With a little planning, the right materials and the help of some strong volunteers, packing up and moving your household is doable. Here are a few tips to make a DIY move go smoothly.
How much truck do you need? Generally, the furniture filling a three-bedroom house with one living area and one dining area will need a twenty-two foot truck or larger. To figure the size with precision, Penske has a handy calculator. Larger rentable trucks will have a pull-out ramp for carrying things into the truck. Even better is a hydraulic tailgate lift for handling big pieces.
Materials you will need. Several weeks in advance of your move, start packing your belongings in cardboard boxes. Boxes in different sizes can be purchased from moving companies, truck rental stores and large hardware stores. But with any luck, you should be able to find boxes curbside or by asking for them on Craigslist or online buy-sell-trade sites. Many folks offer boxes for free after a move. You’ll also need packing tape, and newspapers or other cushioning materials to help with packing.
The day of the move you’ll need thick furniture blankets and dollies, which can be rented along with your truck. Also on moving day, don’t forget screwdrivers and wrenches for disassembling furniture, sealable bags to hold loose hardware and straps to firmly anchor appliances and large furniture pieces to the interior sides of the truck. Ratcheting straps with hooked ends, which cost about $25, are the best for securing loads with exactly the right amount of tension.

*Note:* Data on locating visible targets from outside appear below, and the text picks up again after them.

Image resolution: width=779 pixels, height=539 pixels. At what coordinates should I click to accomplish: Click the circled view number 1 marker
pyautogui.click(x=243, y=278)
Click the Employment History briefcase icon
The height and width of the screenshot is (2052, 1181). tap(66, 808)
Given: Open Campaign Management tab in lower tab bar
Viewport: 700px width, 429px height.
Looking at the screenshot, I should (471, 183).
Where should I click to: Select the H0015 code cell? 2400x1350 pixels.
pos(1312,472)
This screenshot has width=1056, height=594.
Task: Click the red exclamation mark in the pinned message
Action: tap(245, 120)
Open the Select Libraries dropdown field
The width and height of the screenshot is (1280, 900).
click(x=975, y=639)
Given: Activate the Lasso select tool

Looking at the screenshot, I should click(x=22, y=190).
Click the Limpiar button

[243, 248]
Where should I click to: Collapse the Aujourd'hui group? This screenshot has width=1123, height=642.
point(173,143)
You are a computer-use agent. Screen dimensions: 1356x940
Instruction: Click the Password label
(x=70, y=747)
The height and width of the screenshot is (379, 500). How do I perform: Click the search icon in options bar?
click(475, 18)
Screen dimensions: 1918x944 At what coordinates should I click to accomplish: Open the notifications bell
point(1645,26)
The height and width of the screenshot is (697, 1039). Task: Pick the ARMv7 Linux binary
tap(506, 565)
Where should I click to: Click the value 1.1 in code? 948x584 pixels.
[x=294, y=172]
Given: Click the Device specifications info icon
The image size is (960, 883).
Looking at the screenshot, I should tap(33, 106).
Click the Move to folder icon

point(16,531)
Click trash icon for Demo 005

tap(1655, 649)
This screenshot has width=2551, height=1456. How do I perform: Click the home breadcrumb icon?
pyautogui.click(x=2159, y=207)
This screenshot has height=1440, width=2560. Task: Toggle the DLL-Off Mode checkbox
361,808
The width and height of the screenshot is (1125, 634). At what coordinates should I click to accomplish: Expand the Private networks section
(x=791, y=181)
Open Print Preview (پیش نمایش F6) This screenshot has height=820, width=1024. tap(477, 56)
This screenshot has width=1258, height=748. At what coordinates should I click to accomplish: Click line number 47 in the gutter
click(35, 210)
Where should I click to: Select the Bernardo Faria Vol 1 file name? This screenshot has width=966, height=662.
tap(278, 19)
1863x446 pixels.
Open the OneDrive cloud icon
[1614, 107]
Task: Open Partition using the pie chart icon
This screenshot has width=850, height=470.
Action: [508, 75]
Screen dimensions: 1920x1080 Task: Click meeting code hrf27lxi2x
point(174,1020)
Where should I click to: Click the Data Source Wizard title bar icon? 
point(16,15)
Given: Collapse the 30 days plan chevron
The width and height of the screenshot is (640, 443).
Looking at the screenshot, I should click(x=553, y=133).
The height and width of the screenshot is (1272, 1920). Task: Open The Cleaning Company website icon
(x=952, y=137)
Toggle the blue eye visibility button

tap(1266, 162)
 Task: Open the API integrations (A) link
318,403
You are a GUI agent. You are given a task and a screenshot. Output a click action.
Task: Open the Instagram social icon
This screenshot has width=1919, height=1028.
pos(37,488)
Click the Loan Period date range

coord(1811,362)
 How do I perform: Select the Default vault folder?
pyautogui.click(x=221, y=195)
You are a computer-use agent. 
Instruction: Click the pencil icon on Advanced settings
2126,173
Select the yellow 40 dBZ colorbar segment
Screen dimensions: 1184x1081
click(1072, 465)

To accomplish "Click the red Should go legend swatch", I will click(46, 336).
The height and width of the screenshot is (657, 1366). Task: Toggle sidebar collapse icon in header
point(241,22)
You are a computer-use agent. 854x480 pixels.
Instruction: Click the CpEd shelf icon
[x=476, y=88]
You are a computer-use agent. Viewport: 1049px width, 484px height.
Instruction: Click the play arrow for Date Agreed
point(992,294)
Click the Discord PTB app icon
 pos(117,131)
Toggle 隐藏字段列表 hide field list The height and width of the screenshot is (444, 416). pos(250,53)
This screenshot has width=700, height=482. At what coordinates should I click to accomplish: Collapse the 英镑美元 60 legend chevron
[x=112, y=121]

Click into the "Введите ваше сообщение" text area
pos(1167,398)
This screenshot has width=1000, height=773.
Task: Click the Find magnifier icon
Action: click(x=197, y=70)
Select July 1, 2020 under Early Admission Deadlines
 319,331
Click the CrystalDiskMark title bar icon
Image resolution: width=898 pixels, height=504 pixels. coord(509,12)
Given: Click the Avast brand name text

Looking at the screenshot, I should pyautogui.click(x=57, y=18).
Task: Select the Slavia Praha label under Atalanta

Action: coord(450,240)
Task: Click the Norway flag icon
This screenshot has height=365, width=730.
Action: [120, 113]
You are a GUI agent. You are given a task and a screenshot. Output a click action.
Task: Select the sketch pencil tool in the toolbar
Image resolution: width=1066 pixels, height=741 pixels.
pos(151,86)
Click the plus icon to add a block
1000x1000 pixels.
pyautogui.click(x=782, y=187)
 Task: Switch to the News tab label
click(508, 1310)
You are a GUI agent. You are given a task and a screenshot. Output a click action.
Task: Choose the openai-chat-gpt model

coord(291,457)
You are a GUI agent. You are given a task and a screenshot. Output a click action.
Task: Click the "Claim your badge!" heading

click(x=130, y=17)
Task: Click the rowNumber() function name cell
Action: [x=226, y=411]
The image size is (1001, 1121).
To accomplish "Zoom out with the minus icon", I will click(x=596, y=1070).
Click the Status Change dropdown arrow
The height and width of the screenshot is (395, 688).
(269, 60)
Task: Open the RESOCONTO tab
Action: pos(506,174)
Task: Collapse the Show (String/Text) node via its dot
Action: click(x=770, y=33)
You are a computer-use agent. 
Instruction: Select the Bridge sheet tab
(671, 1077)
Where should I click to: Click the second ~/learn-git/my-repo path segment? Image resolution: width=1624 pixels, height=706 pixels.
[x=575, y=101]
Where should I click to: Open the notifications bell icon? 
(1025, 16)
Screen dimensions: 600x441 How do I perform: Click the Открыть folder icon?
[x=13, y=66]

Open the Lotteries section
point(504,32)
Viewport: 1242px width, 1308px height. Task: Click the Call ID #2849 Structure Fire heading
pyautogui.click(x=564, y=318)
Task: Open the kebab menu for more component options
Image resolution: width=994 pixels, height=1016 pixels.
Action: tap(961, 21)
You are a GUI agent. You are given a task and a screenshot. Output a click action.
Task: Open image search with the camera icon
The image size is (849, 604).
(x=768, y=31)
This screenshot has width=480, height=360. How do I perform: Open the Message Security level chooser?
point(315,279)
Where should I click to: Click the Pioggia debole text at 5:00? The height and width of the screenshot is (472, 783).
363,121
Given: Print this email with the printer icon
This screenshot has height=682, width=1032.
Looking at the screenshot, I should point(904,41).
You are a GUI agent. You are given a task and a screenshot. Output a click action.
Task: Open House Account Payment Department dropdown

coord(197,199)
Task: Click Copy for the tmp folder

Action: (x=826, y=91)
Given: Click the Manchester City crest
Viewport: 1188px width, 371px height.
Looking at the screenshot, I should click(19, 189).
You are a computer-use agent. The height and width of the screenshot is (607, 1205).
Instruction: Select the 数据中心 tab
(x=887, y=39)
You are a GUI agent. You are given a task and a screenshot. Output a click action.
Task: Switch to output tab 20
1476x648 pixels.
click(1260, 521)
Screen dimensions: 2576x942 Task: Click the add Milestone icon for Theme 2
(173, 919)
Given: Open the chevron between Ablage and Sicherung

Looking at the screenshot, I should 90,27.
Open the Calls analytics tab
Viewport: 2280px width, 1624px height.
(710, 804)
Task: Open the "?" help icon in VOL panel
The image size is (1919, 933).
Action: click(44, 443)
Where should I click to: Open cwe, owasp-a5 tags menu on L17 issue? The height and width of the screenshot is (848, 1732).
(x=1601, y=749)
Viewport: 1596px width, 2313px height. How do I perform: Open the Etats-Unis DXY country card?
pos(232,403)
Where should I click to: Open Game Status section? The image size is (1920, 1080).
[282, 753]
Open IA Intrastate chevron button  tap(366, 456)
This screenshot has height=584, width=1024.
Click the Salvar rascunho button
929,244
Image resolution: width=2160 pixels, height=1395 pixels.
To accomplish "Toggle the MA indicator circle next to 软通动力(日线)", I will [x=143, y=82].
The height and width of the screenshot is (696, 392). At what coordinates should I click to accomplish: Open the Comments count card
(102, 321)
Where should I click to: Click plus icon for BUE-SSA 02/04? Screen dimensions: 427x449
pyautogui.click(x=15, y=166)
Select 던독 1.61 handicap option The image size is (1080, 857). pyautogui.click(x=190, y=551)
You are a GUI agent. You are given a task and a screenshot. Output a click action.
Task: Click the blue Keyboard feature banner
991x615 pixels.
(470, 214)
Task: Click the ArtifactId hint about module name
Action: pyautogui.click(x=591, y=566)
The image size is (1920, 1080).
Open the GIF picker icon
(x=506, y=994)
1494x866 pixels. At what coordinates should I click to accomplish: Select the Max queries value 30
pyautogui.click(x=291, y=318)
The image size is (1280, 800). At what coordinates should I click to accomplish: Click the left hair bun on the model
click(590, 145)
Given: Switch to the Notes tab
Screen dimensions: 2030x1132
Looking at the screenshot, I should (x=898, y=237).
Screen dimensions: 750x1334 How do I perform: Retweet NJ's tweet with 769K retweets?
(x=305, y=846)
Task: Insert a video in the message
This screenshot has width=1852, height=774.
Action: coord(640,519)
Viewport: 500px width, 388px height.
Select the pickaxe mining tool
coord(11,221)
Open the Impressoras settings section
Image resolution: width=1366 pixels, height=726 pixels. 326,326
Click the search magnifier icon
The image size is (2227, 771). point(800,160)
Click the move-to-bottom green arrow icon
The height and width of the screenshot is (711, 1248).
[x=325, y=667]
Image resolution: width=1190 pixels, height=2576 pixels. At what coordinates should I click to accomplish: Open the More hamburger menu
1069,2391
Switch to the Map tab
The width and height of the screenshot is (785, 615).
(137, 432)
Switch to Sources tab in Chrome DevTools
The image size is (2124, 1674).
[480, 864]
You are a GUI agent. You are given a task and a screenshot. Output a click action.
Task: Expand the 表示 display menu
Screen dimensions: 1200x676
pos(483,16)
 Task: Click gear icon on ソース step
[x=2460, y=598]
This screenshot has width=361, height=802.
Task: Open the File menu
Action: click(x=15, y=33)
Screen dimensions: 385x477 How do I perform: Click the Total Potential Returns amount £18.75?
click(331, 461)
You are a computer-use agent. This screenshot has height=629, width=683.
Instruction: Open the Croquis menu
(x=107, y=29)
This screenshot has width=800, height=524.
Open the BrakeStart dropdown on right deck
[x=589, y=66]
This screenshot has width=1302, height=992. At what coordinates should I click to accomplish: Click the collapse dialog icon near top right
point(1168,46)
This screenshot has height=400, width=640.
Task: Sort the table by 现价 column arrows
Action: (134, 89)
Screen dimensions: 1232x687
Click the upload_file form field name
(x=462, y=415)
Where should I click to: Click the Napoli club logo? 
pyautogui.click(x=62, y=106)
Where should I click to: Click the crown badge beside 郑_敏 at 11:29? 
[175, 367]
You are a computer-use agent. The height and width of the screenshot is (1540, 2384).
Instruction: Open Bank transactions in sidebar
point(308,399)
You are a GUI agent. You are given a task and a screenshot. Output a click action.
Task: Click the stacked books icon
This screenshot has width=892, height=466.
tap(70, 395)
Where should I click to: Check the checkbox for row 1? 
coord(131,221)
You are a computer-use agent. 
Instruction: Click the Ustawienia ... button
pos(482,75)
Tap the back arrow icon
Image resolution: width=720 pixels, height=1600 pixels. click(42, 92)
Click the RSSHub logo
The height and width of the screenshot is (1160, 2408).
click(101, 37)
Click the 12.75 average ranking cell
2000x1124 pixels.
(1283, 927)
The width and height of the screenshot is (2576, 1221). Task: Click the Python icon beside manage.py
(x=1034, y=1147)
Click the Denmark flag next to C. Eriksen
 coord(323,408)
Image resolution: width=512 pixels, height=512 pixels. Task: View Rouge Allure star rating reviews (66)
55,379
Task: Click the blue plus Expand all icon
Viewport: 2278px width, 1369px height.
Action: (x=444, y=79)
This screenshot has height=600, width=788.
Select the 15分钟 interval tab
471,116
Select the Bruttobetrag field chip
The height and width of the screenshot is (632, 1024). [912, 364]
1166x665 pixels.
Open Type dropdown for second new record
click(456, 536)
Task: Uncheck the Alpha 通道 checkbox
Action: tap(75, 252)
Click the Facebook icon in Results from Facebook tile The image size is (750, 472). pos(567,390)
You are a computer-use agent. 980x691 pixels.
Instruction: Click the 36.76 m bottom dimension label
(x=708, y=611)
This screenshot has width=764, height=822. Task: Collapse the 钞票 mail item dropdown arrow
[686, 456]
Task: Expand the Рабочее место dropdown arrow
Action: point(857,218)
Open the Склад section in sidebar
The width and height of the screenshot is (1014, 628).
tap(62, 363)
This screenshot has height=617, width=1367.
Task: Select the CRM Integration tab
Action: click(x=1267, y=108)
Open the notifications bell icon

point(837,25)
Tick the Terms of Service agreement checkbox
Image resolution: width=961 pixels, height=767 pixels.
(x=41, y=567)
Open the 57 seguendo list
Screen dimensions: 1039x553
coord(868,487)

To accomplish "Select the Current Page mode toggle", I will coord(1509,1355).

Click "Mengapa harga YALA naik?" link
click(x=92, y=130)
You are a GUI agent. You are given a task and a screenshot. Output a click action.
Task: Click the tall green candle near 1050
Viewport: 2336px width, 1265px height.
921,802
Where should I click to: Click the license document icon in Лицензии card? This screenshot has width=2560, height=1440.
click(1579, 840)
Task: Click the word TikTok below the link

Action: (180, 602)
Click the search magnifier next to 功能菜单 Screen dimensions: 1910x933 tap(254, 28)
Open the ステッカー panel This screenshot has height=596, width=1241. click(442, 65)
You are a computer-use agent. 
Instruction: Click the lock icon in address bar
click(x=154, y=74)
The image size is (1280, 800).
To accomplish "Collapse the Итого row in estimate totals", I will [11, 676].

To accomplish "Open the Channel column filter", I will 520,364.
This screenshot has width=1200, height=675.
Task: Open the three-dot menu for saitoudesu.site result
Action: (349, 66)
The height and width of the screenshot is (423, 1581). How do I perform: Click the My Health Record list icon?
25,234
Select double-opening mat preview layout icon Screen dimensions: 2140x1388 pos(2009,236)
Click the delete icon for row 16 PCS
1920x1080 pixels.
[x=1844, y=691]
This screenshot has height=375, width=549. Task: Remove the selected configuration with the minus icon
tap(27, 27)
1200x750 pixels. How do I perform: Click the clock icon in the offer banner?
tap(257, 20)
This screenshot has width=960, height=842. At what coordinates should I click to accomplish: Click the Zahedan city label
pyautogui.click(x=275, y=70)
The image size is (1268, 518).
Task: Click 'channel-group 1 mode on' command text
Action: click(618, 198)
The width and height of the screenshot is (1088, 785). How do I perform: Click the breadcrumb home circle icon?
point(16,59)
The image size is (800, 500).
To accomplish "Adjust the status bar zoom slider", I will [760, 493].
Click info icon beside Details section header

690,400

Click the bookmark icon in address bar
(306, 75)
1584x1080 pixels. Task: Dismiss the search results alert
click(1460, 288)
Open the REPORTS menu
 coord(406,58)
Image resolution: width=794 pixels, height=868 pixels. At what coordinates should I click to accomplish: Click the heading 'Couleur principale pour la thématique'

Loading up. Consider transporting fragile items such as flat-screen televisions, china, aquariums, lamps, artwork and sculptures in the cab of the truck or in your personal vehicle. Remove light bulbs from lamps and transport them separately.
First, load the big items such as appliances, sofas, armoires, mattresses and box springs. Use the slates on the interior sides of the truck to secure these pieces with straps so they don’t shift while in transit. Before loading dressers, remove drawers. Replace drawers during transit, then remove them again when you reach your destination. Tape shut doors and drawers. Next, wrap all large items in heavy moving blankets.
With furniture and appliances properly wrapped, you can stack smaller, lighter items on top. Fill in the center of the truck with boxes stacked as efficiently as possible, heaviest on bottom working toward the rear of the truck. Add lighter, smaller boxes, small furniture and accessories to the middle and back. Utilize every crevice and fill to the ceiling.
Do the math. Renting a truck for a DIY move seems cheaper than paying professionals, but there are several other considerations. Figure the fuel usage as well as any per-mileage charges over certain maximums. Count the cost of your time and the physical exhaustion of moving. Also consider insurance liability, if something should break. Finally, consider the complexity of a move, such as moving heavy furniture up or down flights of stairs. Can you and your helpers handle the job?
Reward your helpers. Keep a cooler of soft drinks and water available on moving day and don’t forget to feed your friends when the work is done. It’s also nice to return the favor, helping your friends when it’s their turn to move.